**Raw records**
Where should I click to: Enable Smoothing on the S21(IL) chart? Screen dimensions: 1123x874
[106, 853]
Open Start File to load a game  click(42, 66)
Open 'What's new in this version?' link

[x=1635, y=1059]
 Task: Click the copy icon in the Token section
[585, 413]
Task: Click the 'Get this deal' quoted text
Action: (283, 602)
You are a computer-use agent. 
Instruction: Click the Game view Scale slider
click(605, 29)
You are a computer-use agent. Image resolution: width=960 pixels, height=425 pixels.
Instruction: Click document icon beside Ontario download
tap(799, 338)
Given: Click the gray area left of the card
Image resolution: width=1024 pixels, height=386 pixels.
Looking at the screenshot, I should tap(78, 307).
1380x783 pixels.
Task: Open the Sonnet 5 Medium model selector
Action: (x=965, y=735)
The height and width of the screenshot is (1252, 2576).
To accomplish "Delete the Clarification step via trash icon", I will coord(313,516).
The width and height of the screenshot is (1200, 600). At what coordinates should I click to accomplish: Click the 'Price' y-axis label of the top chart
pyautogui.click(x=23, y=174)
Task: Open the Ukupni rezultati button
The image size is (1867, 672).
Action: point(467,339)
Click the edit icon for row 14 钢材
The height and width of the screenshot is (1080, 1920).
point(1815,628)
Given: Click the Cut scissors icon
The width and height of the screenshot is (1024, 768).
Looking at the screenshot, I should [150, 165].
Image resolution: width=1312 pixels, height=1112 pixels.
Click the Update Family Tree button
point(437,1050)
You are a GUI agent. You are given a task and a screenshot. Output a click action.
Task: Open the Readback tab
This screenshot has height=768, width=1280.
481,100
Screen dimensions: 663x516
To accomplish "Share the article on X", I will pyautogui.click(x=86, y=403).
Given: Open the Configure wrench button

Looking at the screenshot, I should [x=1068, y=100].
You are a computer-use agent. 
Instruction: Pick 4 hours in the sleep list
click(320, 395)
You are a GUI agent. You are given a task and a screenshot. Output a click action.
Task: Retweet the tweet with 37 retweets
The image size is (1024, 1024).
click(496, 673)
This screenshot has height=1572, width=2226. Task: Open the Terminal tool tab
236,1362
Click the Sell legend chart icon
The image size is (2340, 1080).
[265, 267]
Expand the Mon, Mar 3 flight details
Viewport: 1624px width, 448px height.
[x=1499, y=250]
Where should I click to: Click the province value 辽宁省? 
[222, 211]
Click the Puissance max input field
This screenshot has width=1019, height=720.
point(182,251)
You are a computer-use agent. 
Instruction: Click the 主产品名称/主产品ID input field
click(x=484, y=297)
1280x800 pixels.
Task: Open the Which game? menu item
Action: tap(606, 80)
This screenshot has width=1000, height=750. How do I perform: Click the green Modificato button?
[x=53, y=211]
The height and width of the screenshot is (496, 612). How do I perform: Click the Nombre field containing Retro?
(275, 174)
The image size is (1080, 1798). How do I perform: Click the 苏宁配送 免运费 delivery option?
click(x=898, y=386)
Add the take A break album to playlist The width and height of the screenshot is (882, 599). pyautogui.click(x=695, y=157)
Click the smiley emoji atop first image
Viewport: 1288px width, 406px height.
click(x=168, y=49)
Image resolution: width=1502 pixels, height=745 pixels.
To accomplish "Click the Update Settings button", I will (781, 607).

**Exercise directions**
Reproduce every line of the listing above verbatim, with nothing added, dropped, or changed.

**Complete response**
Where should I click to: Enable Smoothing on the S21(IL) chart? Screen dimensions: 1123x874
[106, 853]
Open Start File to load a game  click(42, 66)
Open 'What's new in this version?' link

[x=1635, y=1059]
 Task: Click the copy icon in the Token section
[585, 413]
Task: Click the 'Get this deal' quoted text
Action: (283, 602)
You are a computer-use agent. 
Instruction: Click the Game view Scale slider
click(605, 29)
You are a computer-use agent. Image resolution: width=960 pixels, height=425 pixels.
Instruction: Click document icon beside Ontario download
tap(799, 338)
Given: Click the gray area left of the card
Image resolution: width=1024 pixels, height=386 pixels.
Looking at the screenshot, I should tap(78, 307).
1380x783 pixels.
Task: Open the Sonnet 5 Medium model selector
Action: (x=965, y=735)
The height and width of the screenshot is (1252, 2576).
To accomplish "Delete the Clarification step via trash icon", I will coord(313,516).
The width and height of the screenshot is (1200, 600). At what coordinates should I click to accomplish: Click the 'Price' y-axis label of the top chart
pyautogui.click(x=23, y=174)
Task: Open the Ukupni rezultati button
The image size is (1867, 672).
Action: point(467,339)
Click the edit icon for row 14 钢材
The height and width of the screenshot is (1080, 1920).
point(1815,628)
Given: Click the Cut scissors icon
The width and height of the screenshot is (1024, 768).
Looking at the screenshot, I should [150, 165].
Image resolution: width=1312 pixels, height=1112 pixels.
Click the Update Family Tree button
point(437,1050)
You are a GUI agent. You are given a task and a screenshot. Output a click action.
Task: Open the Readback tab
This screenshot has height=768, width=1280.
481,100
Screen dimensions: 663x516
To accomplish "Share the article on X", I will pyautogui.click(x=86, y=403).
Given: Open the Configure wrench button

Looking at the screenshot, I should [x=1068, y=100].
You are a computer-use agent. 
Instruction: Pick 4 hours in the sleep list
click(320, 395)
You are a GUI agent. You are given a task and a screenshot. Output a click action.
Task: Retweet the tweet with 37 retweets
The image size is (1024, 1024).
click(496, 673)
This screenshot has height=1572, width=2226. Task: Open the Terminal tool tab
236,1362
Click the Sell legend chart icon
The image size is (2340, 1080).
[265, 267]
Expand the Mon, Mar 3 flight details
Viewport: 1624px width, 448px height.
[x=1499, y=250]
Where should I click to: Click the province value 辽宁省? 
[222, 211]
Click the Puissance max input field
This screenshot has width=1019, height=720.
point(182,251)
You are a computer-use agent. 
Instruction: Click the 主产品名称/主产品ID input field
click(x=484, y=297)
1280x800 pixels.
Task: Open the Which game? menu item
Action: tap(606, 80)
This screenshot has width=1000, height=750. How do I perform: Click the green Modificato button?
[x=53, y=211]
The height and width of the screenshot is (496, 612). How do I perform: Click the Nombre field containing Retro?
(275, 174)
The image size is (1080, 1798). How do I perform: Click the 苏宁配送 免运费 delivery option?
click(x=898, y=386)
Add the take A break album to playlist The width and height of the screenshot is (882, 599). pyautogui.click(x=695, y=157)
Click the smiley emoji atop first image
Viewport: 1288px width, 406px height.
click(x=168, y=49)
Image resolution: width=1502 pixels, height=745 pixels.
To accomplish "Click the Update Settings button", I will (781, 607).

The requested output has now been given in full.